Jono menjelaskan kejadian yang
terjadi sebenarnya sambil menangis. Air matanya benar-benar sudah tak bisa
ditahan lagi. Nisrina yang mendengar cerita Jono langsung terkejut dan menangis
sejadi-jadinya.
***
Marsha yang daritadi menyimak cerita
paman Jono pun ikut menangis. Dia benar-benar tidak mengetahui kejadian ini
karena memang pada waktu itu dia masih kecil sekali. Tangisnya semakin pecah
ketika paman memeluk Marsha.
“Lalu, bagaimana dengan ibuku?” Tanya Marsha
sambil terisak.
Paman melepas pelukannya dari Marsha. Paman
terdiam sambil menatap Marsha. Paman menarik napas dan menyeka air matanya.

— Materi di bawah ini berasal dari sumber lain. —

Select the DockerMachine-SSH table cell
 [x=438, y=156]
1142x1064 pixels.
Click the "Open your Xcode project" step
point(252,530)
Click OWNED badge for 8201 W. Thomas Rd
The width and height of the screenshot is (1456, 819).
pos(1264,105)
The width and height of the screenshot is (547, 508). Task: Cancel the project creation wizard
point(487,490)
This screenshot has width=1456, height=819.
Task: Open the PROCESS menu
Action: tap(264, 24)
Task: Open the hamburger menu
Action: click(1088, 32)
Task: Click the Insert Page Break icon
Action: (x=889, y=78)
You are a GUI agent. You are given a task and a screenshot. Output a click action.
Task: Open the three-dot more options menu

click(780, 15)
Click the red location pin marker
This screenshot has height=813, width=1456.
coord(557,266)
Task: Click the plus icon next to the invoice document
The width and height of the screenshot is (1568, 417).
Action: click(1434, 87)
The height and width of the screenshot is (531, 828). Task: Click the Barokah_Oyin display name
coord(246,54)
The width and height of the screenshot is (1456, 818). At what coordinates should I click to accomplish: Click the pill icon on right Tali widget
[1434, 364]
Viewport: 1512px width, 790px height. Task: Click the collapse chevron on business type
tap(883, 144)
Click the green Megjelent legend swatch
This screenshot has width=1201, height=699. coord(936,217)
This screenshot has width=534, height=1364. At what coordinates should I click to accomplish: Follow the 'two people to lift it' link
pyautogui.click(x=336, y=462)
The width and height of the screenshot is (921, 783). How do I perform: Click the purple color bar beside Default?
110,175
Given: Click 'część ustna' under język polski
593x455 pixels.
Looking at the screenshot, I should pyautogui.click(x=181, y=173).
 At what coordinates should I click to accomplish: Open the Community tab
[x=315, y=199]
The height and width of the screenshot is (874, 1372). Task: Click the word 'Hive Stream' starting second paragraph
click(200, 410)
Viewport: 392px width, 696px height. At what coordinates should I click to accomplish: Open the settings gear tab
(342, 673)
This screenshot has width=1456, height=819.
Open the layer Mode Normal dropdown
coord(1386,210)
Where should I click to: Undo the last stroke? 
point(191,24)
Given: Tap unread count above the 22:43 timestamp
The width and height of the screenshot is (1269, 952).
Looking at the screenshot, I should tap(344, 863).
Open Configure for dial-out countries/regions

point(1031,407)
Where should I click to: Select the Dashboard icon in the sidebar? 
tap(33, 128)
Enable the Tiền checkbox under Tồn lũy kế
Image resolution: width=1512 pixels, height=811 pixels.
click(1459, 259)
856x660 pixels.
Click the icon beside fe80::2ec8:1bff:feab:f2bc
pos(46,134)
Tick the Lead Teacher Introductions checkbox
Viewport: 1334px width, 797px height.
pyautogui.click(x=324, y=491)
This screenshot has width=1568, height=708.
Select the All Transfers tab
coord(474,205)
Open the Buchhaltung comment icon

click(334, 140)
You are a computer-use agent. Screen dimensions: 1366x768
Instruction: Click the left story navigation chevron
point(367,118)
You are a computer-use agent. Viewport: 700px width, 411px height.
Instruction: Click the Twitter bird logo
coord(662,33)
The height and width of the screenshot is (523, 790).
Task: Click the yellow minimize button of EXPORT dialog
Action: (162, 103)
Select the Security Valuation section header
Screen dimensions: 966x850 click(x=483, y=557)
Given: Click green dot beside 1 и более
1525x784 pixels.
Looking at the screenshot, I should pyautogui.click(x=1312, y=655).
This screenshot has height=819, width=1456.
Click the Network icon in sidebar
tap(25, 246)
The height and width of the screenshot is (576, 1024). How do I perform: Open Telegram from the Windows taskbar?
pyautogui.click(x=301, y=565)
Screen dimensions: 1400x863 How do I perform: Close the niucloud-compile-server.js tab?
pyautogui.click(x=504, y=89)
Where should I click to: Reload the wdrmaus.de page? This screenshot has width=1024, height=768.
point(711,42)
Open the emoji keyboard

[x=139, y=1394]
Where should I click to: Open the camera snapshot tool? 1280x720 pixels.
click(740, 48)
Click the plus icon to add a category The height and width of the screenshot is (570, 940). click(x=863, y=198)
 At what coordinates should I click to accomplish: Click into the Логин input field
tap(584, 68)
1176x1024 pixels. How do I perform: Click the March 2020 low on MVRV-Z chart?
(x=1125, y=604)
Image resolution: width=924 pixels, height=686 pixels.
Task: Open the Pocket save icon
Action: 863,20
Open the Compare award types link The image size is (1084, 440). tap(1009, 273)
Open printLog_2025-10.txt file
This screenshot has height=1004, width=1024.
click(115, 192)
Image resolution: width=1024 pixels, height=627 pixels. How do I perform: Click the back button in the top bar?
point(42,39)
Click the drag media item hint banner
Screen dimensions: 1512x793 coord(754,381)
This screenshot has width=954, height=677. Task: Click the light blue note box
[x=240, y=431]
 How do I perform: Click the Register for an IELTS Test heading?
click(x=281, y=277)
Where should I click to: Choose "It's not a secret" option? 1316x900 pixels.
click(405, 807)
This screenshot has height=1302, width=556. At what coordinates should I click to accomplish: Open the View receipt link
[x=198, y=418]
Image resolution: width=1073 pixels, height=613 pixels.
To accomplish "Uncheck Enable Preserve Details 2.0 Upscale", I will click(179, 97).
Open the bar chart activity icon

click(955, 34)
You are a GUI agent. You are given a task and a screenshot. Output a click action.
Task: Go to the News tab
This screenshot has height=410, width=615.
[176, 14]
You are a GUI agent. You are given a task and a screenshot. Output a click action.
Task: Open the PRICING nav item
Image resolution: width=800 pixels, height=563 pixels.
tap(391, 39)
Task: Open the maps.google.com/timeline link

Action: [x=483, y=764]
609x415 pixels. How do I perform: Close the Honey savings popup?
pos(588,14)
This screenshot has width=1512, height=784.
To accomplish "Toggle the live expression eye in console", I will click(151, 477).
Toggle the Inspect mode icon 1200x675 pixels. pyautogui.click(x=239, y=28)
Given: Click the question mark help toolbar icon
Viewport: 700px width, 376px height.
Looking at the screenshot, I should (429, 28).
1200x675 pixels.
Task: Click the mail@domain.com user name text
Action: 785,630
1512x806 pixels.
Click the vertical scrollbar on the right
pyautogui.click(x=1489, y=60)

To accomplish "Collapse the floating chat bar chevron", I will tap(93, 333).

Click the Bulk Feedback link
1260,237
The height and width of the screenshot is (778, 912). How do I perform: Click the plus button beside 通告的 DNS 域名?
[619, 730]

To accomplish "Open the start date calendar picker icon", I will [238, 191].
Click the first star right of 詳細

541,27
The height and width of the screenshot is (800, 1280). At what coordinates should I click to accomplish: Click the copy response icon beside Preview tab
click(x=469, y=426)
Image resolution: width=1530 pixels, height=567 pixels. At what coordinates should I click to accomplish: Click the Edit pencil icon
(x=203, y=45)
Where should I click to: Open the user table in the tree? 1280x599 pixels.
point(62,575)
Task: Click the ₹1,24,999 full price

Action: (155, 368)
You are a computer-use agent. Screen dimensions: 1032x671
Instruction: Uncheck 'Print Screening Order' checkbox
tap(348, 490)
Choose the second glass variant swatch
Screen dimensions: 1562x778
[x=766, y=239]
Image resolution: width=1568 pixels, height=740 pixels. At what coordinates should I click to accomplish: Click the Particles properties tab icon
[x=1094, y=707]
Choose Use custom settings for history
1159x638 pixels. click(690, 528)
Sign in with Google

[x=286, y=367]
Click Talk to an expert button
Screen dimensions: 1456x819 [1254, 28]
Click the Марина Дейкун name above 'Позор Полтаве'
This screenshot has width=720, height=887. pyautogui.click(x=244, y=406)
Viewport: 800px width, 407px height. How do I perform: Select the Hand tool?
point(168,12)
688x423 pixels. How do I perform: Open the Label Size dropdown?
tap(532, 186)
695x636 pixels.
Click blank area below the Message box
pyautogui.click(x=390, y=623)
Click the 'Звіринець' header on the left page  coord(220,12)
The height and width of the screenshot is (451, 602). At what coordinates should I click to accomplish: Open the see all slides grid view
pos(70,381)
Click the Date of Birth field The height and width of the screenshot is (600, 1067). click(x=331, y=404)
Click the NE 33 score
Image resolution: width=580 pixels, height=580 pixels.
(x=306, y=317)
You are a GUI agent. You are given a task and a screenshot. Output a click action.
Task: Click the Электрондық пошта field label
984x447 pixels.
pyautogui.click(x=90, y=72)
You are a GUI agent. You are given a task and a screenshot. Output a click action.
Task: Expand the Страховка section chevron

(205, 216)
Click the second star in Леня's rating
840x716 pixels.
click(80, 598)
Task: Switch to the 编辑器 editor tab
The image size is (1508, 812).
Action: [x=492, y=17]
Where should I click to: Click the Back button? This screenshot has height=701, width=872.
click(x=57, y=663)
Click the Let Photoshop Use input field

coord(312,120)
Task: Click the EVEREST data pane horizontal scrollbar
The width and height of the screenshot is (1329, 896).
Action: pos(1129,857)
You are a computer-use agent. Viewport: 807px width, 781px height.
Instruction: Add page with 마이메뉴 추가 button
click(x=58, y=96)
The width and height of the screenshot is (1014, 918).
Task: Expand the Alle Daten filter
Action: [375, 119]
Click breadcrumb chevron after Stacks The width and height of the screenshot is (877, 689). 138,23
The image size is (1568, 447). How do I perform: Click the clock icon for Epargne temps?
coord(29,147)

Kemudian mulai bicara lagi.
“Setelah hari itu, ibumu tak hentinya menangis. Ia
mengurung diri di kamarnya, sedangkan kau ditinggal begitu saja di tempat
tidurmu. Paman mengurusmu sejak itu, membuat makanan, mengajakmu bermain,
bahkan aku mengganti popokmu. Aku sempat menyuruh ibumu untuk keluar dari kamar
dan makan, tapi dia tak pernah keluar.”
Marsha yang tadinya sudah berhenti menangis,
sekarang mulai terisak lagi.
“Sampai kira-kira tiga hari, aku ingat sekali,
waktu itu aku sedang bermain denganmu. Tiba-tiba aku mendengar suara
barang-barang yang dibanting dari kamar ibumu, kemudian ibumu berteriak,
tertawa-tawa, dan kemudian menangis lagi. Aku berusaha membuka pintu kamarnya,
tapi dia menguncinya dari dalam. Aku mencoba mendobrak pintu, tapi tubuhku
terlalu lemah, ya kau tau aku juga masih dalam keadaan berduka. Aku juga masih
merasakan kesedihan luar biasa pada waktu itu.”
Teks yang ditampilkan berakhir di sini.